De cela, il ressort que le législateur a une attitude paradoxale vis-à-vis de l’évaluation environnementale : elle est essentielle dans tous les PPRT, sauf dans celui de la Vallée de la chimie. En venant le valider, le législateur permet son maintien intact dans l’ordonnancement juridique : le PPRT de la Vallée de la chimie va donc subsister sans que l’on connaisse les risques environnementaux liés aux installations industrielles présentes dans son périmètre. La cour administrative d’appel justifie son choix en rappelant que le PPRT a vocation à protéger les populations contre les risques technologiques, et donc que prononcer sa nullité mettrait en danger ces dernières. C’est une vision à très court terme, puisqu’élaborer un PPRT est une procédure qui dure aux alentours de deux ans. La cour choisit donc d’admettre la validation et de risquer de graves conséquences environnementales à moyen ou long terme, qui auront elles-mêmes un impact sur la santé des populations, pour éviter à la préfecture une nouvelle procédure de deux ans.

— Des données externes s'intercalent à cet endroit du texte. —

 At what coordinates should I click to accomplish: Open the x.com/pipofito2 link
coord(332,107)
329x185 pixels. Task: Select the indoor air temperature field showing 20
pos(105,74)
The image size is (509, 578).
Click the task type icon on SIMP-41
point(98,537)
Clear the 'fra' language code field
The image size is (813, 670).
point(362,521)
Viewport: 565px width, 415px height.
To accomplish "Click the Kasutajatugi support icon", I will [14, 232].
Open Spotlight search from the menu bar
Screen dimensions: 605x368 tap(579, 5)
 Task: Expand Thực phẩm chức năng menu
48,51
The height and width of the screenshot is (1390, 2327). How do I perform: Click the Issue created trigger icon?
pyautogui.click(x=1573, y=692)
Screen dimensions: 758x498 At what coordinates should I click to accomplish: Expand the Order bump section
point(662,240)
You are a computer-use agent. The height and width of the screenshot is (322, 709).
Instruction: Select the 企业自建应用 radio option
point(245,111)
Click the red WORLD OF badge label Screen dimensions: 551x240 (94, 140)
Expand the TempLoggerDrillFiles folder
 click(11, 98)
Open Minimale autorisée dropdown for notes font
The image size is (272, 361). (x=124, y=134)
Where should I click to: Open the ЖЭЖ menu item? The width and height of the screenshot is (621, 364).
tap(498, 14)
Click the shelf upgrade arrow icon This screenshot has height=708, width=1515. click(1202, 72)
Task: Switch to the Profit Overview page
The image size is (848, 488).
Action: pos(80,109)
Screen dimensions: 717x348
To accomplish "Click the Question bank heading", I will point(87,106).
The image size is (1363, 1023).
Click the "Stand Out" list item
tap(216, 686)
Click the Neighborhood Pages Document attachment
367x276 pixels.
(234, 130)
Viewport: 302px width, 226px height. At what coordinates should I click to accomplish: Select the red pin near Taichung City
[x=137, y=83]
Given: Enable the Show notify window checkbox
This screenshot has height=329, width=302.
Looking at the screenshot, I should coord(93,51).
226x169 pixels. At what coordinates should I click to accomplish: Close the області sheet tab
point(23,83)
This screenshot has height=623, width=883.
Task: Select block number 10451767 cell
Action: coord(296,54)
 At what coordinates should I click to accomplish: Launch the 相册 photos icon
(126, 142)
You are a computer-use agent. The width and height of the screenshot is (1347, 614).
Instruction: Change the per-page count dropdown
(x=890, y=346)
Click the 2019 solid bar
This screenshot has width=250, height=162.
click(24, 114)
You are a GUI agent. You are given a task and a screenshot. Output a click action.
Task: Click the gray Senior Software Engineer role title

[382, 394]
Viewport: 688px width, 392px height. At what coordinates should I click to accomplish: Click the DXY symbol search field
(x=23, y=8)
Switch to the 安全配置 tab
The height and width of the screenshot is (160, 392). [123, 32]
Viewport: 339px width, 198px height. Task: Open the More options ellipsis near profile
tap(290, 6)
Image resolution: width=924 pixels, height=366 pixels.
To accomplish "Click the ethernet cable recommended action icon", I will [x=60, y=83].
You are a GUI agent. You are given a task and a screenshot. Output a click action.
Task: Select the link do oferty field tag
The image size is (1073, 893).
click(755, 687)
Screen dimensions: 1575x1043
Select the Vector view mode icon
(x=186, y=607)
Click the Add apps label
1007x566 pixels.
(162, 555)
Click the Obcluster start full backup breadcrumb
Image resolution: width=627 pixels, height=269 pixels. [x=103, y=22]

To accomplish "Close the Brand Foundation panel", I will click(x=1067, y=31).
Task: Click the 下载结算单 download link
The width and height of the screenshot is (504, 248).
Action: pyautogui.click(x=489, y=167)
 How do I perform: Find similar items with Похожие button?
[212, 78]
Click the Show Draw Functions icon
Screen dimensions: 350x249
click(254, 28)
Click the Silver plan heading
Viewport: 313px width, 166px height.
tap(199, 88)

Cette décision est d’autant plus difficile à admettre du fait que la Cour avait le pouvoir de concilier toutes ces problématiques. Le tribunal administratif avait trouvé la solution en première instance : différer dans le temps l’effet de l’annulation du PPRT. En donnant un ou deux ans à la préfecture pour relancer une procédure et la mener jusqu’à son terme, tout en maintenant en attendant le PPRT entaché d’illégalité, les populations auraient été protégées contre les risques à court terme et auraient bénéficié de l’étude environnementale.
En cela, admettre cette loi de validation qui ne poursuit pas un motif d’intérêt général suffisant pour méconnaître le principe de séparation des pouvoirs et porter atteinte à plusieurs droits constitutionnellement reconnus, est une décision critiquable.